Appellate Division of the Supreme Court of New York, Second Department
Jun 29, 1908
127 App. Div. 408 (N.Y. App. Div. 1908)

Opinion

June 29, 1908.

Timothy M. Griffing, for the appellant.

William C. Rosenberg [ Max L. Arnstein with him on the brief], for the respondent.


It will be unnecessary to consider whether there is sufficient evidence to sustain the findings, because we must reverse the orders and direct a new hearing upon the ground that the Special Term erred in denying the motion to vacate and set aside the inquisition.

The first question presented upon this branch of the case is, what is the legal compensation of a juror in these proceedings? and the second, do the facts show improper conduct and acts which might have influenced the jurors in arriving at a verdict?

We cannot determine with certainty, nor is it necessary that we should, that the acts complained of did influence the verdict. It is sufficient cause for reversal if they are likely to do so. ( Thomas v. Chapman, 45 Barb. 98; Wiggins v. Downer, 67 How. Pr. 65; Elliott v. Luengene, 17 Misc. Rep. 78; Nesmith v. Clinton Fire Ins. Co., 8 Abb. Pr. 141; Livermore v. Bainbridge, 14 Abb. Pr. [N.S.] 227; Roosa v. Saugerties Woodstock Turnpike Road Co., 12 How. Pr. 297; Reynolds v. Moore, 1 App. Div. 105.)

In such a proceeding the jurors are entitled to the same compensation as jurors upon the trial of an issue in an action in the same court. Section 2333 of the Code of Civil Procedure, and section 3313 of the Code, provide that the fees of a juror in courts of record shall be twenty-five cents for each case in which he is impaneled, except as otherwise specially prescribed by statute.

In such courts jurors are paid twenty-five cents in each action in which they serve, without regard to its duration. Their per diem allowance is not "for the trial of an issue in an action" but for daily attendance, and they are entitled to this allowance although they do not sit as a juror on the trial of any action, from which it is plainly apparent that in lunacy proceedings a juror is entitled to but twenty-five cents, and it makes no difference how long the hearing lasts. This was the conclusion reached by the court in Matter of Sanford (61 Hun, 33), in which we concur.

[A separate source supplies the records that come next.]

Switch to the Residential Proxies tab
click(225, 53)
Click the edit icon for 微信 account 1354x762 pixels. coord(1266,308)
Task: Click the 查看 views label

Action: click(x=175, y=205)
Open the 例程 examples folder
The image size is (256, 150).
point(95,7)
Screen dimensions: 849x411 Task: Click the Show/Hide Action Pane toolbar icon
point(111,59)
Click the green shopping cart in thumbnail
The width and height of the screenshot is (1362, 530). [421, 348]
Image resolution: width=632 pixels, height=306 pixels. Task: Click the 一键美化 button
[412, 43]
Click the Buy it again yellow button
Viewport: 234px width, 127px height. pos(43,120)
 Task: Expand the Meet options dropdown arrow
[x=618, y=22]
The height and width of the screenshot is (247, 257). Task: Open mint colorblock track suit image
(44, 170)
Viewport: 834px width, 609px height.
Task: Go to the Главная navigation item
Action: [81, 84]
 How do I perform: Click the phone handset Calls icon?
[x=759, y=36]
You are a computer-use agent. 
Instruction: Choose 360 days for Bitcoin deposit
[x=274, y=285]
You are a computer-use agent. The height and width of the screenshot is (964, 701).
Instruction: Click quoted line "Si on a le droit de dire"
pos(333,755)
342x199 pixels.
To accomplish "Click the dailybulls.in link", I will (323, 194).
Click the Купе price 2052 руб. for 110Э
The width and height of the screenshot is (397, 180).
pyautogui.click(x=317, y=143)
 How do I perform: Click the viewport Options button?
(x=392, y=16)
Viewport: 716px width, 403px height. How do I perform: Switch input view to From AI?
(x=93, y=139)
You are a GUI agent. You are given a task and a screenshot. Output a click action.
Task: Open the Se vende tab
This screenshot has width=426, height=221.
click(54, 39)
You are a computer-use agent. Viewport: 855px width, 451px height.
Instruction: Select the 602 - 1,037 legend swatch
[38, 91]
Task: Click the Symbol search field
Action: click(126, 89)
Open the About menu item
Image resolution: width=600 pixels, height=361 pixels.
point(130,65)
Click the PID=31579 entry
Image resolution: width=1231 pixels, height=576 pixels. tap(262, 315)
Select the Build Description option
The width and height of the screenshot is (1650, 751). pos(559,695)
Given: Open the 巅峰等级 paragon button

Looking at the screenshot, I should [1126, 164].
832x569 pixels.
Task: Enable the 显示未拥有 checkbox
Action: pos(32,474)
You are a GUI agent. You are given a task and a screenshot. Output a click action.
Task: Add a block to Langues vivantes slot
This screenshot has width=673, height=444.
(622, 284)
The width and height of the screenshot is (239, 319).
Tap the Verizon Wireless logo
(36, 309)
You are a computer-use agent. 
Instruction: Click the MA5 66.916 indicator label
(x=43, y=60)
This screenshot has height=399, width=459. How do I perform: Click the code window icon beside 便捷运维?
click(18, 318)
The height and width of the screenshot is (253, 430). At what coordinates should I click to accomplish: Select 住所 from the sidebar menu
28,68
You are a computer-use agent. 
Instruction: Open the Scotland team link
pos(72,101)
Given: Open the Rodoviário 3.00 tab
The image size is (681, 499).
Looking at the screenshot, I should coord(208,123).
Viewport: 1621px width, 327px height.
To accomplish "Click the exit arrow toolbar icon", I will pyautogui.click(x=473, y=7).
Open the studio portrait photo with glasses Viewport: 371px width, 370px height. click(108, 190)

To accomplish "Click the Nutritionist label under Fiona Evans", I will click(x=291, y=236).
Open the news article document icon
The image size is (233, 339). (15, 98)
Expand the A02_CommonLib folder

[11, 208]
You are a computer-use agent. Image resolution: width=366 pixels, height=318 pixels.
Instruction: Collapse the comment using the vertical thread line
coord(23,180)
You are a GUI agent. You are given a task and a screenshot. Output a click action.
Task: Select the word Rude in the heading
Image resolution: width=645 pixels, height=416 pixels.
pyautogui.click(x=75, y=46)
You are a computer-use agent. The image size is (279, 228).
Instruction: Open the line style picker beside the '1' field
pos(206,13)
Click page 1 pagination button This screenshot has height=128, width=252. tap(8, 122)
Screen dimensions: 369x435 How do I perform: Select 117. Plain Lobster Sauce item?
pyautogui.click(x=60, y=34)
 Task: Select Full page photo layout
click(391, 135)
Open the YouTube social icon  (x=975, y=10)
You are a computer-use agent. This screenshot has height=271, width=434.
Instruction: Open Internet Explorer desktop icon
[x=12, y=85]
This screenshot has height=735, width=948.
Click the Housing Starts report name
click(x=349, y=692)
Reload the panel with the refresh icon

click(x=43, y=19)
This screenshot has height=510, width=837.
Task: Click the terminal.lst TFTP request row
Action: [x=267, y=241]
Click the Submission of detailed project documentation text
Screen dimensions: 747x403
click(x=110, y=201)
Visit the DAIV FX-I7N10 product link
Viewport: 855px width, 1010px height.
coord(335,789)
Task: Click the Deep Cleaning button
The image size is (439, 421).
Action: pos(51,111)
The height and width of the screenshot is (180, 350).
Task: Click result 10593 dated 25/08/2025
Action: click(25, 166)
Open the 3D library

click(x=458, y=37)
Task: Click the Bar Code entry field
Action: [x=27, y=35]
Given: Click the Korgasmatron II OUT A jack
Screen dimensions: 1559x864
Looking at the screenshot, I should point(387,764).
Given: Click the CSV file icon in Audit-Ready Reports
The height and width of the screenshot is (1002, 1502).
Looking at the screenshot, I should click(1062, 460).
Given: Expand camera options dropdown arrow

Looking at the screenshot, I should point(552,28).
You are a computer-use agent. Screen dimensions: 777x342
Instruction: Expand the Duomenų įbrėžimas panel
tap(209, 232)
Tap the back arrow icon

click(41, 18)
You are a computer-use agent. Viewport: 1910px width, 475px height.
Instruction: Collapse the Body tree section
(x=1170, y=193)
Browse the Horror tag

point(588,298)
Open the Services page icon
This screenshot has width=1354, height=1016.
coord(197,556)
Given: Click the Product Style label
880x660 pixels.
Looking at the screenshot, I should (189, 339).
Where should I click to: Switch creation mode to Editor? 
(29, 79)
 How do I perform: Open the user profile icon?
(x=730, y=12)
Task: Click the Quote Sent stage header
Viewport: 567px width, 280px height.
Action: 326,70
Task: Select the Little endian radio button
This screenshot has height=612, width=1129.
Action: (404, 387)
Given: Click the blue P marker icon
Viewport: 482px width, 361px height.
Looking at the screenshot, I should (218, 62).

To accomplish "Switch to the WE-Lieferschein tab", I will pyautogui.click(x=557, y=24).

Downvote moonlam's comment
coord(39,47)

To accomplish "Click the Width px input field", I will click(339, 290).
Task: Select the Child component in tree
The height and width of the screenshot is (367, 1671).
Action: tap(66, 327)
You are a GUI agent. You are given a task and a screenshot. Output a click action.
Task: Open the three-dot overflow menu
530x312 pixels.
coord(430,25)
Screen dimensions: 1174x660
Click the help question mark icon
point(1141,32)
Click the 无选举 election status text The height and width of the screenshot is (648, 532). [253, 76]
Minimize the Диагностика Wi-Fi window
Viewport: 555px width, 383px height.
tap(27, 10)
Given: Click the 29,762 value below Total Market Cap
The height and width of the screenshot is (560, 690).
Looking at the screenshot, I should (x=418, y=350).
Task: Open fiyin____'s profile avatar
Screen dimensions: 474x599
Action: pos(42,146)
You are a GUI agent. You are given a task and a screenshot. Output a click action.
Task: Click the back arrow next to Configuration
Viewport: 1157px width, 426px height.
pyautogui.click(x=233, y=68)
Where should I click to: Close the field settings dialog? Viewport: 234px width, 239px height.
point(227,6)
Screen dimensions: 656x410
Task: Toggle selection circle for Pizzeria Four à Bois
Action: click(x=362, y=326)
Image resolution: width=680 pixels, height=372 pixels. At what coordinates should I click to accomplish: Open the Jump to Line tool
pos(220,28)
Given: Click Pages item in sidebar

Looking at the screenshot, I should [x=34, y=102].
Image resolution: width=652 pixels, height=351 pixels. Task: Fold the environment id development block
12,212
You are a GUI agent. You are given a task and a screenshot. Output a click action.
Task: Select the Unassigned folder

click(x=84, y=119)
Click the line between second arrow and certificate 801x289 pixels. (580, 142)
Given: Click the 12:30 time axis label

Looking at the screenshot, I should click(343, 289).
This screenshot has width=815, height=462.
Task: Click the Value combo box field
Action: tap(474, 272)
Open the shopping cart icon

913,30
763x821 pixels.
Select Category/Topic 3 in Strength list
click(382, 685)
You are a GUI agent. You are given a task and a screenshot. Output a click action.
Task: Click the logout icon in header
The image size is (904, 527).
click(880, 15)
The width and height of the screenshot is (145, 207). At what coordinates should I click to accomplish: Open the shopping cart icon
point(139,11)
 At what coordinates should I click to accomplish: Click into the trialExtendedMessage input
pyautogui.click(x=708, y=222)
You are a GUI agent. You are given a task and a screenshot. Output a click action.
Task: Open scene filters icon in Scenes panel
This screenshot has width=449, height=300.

It appeared upon the hearing of the motion that on the first day of the lunacy proceedings several of the jurors inquired of the assistant deputy sheriff having them in charge what they were to receive for serving, and were informed that their compensation would be twenty-five cents for each hearing, or fifty cents per day, each. The jurors were dissatisfied at the smallness of the compensation, and the deputy sheriff told them that he would try to get the attorney for the petitioner to allow them more money, and subsequently informed them that he had seen the attorney and had got him to agree to pay fifty cents for each hearing, or one dollar per day. The hearing lasted twelve days and each juror received twelve dollars for his services, or eleven dollars and seventy-five cents more than he was legally entitled to receive. This money was paid each day by the attorney for the petitioner to the sheriff, and by his assistant to the jurors, who received it with the knowledge that they were not legally entitled to it, and that it was a gratuity paid to them by the attorney for the petitioner, in whose favor they later rendered their verdict. While the result might have been the same, we cannot say, after reading the evidence, that the jury was not improperly influenced by the gratuity paid to them.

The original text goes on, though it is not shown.